Toch is daarmee het paradijs niet op aarde teruggekeerd. Suiker is niet alleen een zoetstof. De bewaarbaarheid van jam, bijvoorbeeld, komt door de hoge suikerconcentratie. Met stevia zal dat niet lukken. En als we tweehonderd keer minder gewicht nodig hebben om een koekje zoet te maken, dan daalt het gewicht van het koekje aanzienlijk. Dus gaat de prijs per kilogram omhoog! De consument houdt daar niet van. En hoe vervangen we klontjes of schepjes suiker in de thee?
Een voorbeeld: ooit kwamen wij regelmatig met een groep vrienden bij elkaar om naar voetbal te kijken op tv. Wij dronken daarbij rum cola – het was in de tropen. Elke voetbalwedstrijd keken we bij dezelfde vriend thuis, hij was de enige met een tv en hij kocht de drank. Op een goede dag stelde hij voor om de plaatselijke rum (35 procent alcohol) te vervangen door de veel sterkere versie van 90 procent. "Dat wordt goedkoper, je moet veel minder alcohol gebruiken," zei de handelsingenieur.
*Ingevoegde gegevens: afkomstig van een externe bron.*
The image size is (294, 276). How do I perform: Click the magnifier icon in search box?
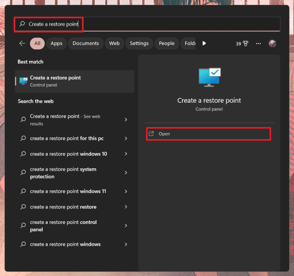tap(22, 24)
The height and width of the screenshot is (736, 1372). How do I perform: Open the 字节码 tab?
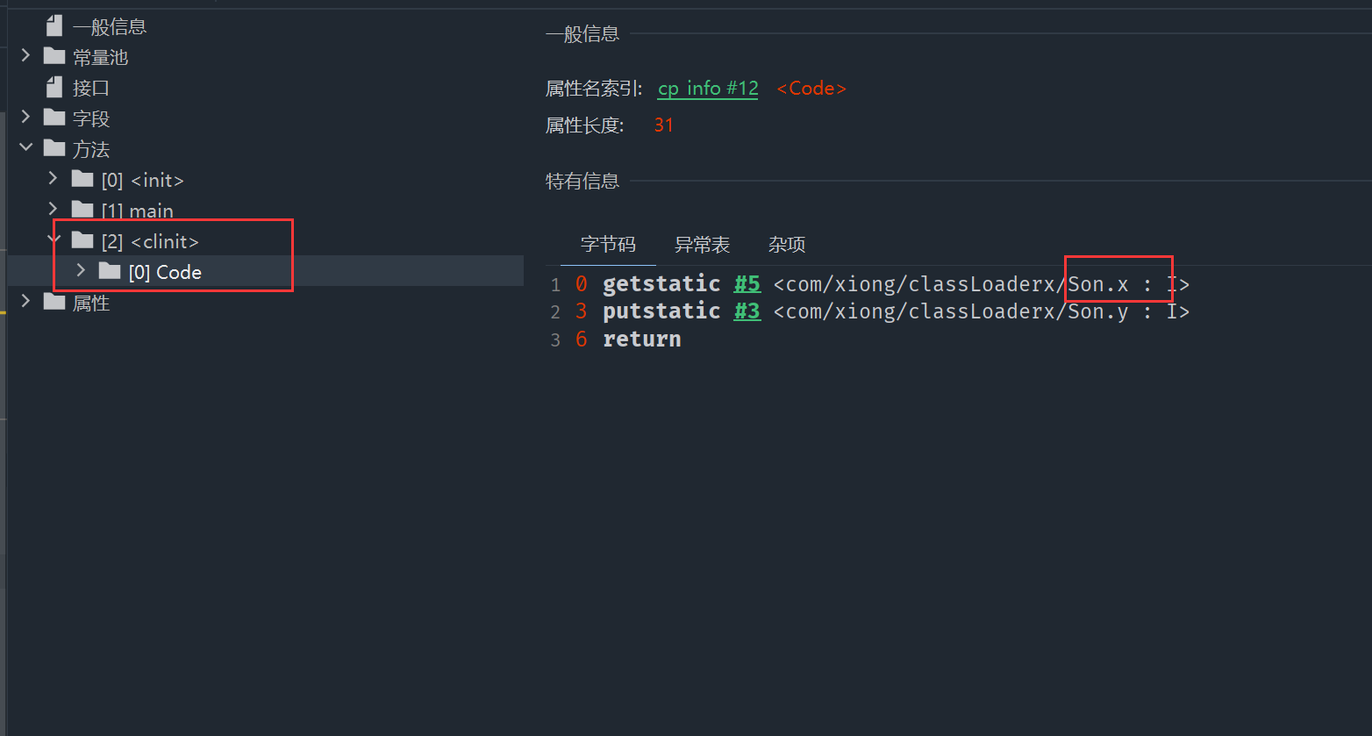[608, 245]
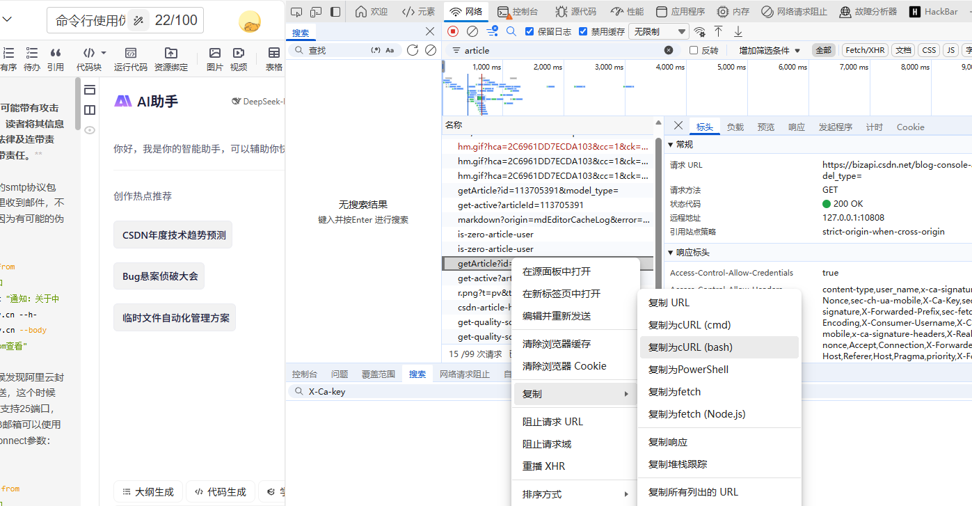The image size is (972, 506).
Task: Stop recording with the red record icon
Action: (x=453, y=31)
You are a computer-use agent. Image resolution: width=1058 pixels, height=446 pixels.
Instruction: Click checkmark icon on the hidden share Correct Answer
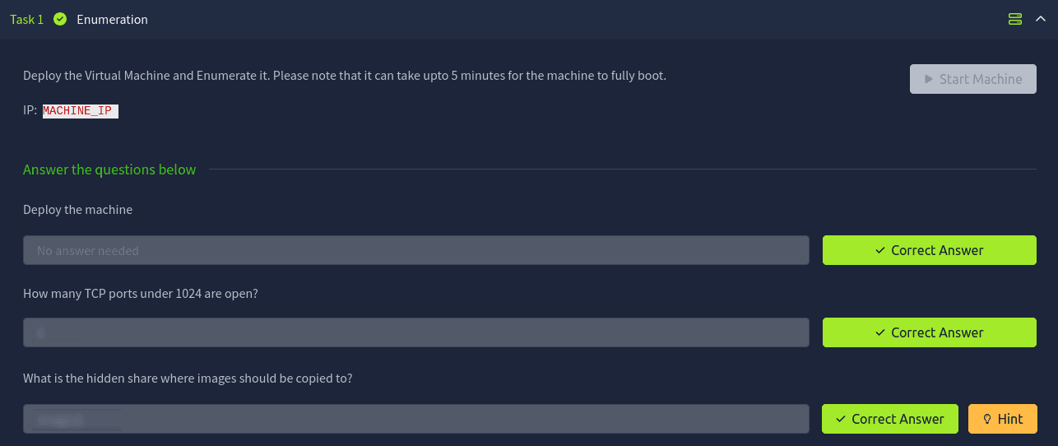tap(841, 419)
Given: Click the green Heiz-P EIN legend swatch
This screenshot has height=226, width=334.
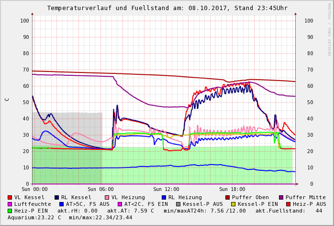Looking at the screenshot, I should [10, 211].
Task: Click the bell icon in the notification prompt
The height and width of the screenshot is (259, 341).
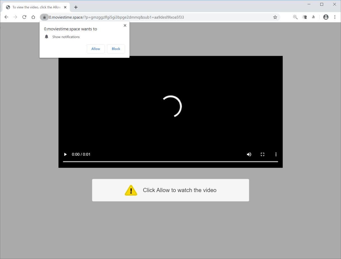Action: tap(47, 36)

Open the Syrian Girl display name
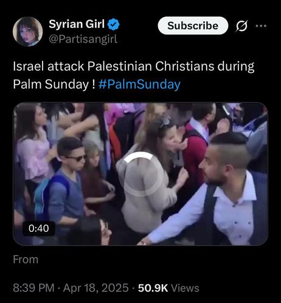coord(77,24)
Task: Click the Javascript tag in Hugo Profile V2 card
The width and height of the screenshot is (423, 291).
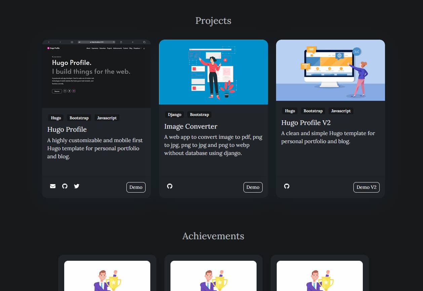Action: click(x=341, y=111)
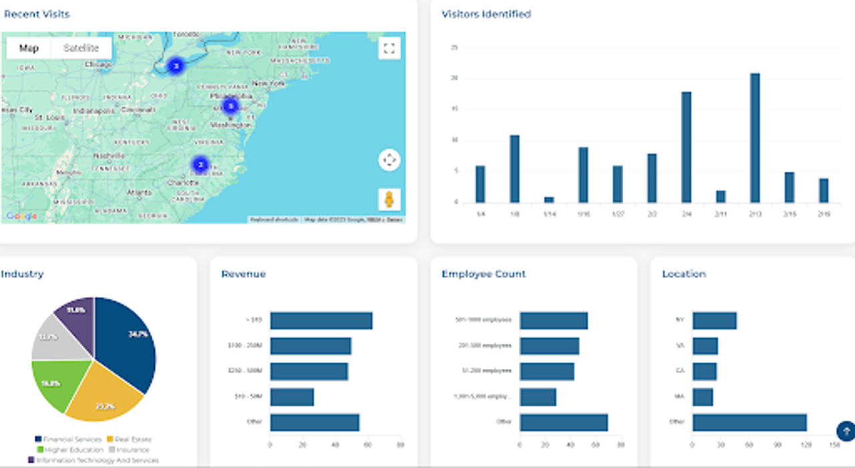Click the Keyboard shortcuts link on the map

tap(275, 219)
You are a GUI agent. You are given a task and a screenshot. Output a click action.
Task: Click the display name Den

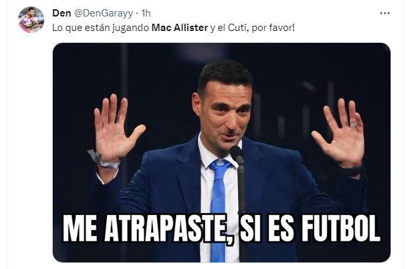[x=61, y=13]
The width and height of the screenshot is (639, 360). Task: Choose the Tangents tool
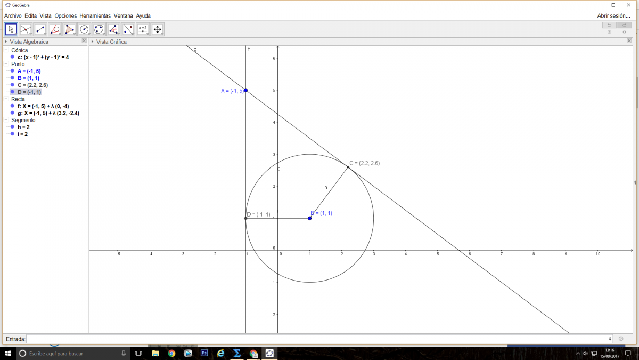pyautogui.click(x=55, y=29)
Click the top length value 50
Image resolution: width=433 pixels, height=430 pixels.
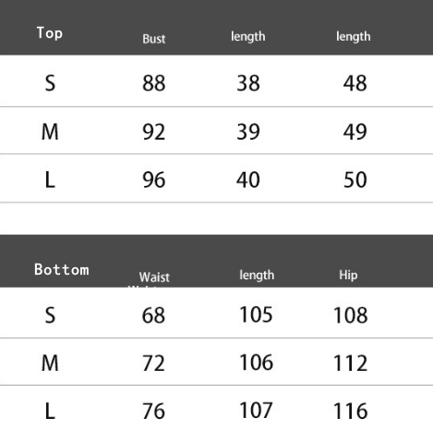355,179
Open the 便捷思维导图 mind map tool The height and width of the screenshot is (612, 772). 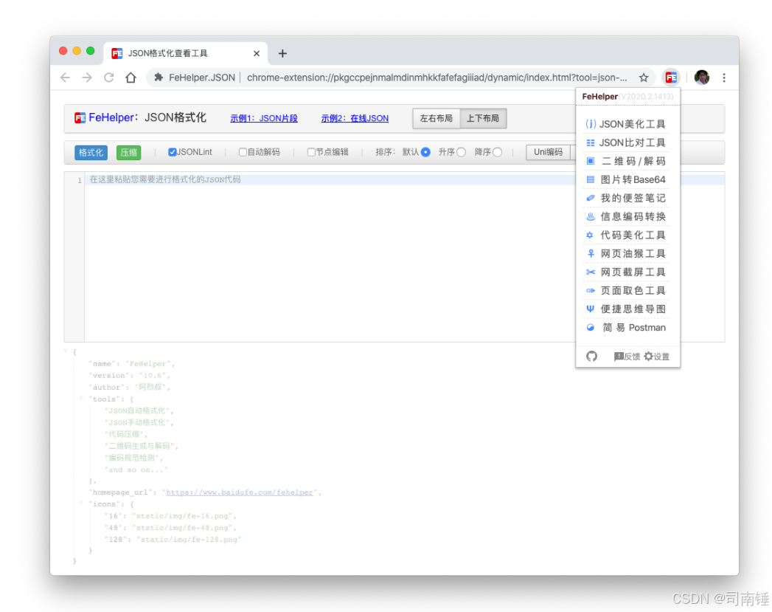tap(627, 309)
Wat denkt u dat het gevolg was? Op het einde van de avond hadden we allemaal een stuk in onze kraag van hier tot in Rio de Janeiro. Een mens heeft nu eenmaal zijn schenkgewoontes. En ik ga alvast niet spontaan het kwart van mijn gewone dosis schenken, zo even losjes uit de pols. Zeker niet wanneer ik tv zit te kijken.

De steviaverkopers weten dat. Hoe kan de klant een tweehonderdste van zijn gebruikelijk klontje in zijn koffie doen? Staat er in de toekomst een precisieweegschaal op de theetafel? Het antwoord is: vulmiddel.

Er zijn heel wat merken en verpakkingsvormen te koop. Ze verschillen van elkaar door de vulmiddelen, zuivere stevia is bijna niet te vinden. Sommige merken mixen stevia met suiker, maar "where's the point?", zoals ze in Oostende zeggen. Deze is gemengd met erythritol. Dat kende ik niet, maar het blijkt een suikeralcohol te zijn dat niet helemaal calorieloos is. Zoet is het poeder zeker, maar het smaakt toch niet zoals suiker. Ik proef een beetje drop. De zoetigheid heeft ook een heel ander mondgevoel: het is alsof de smaak zich rond de tong ontwikkelt in plaats van erop. Vreemd. Voor mij hoeft het niet. Ik gebruik nooit suiker in eten of drank, dat doet af van de echte smaak van een product. Maar voor wie het niet kan laten: smakelijk.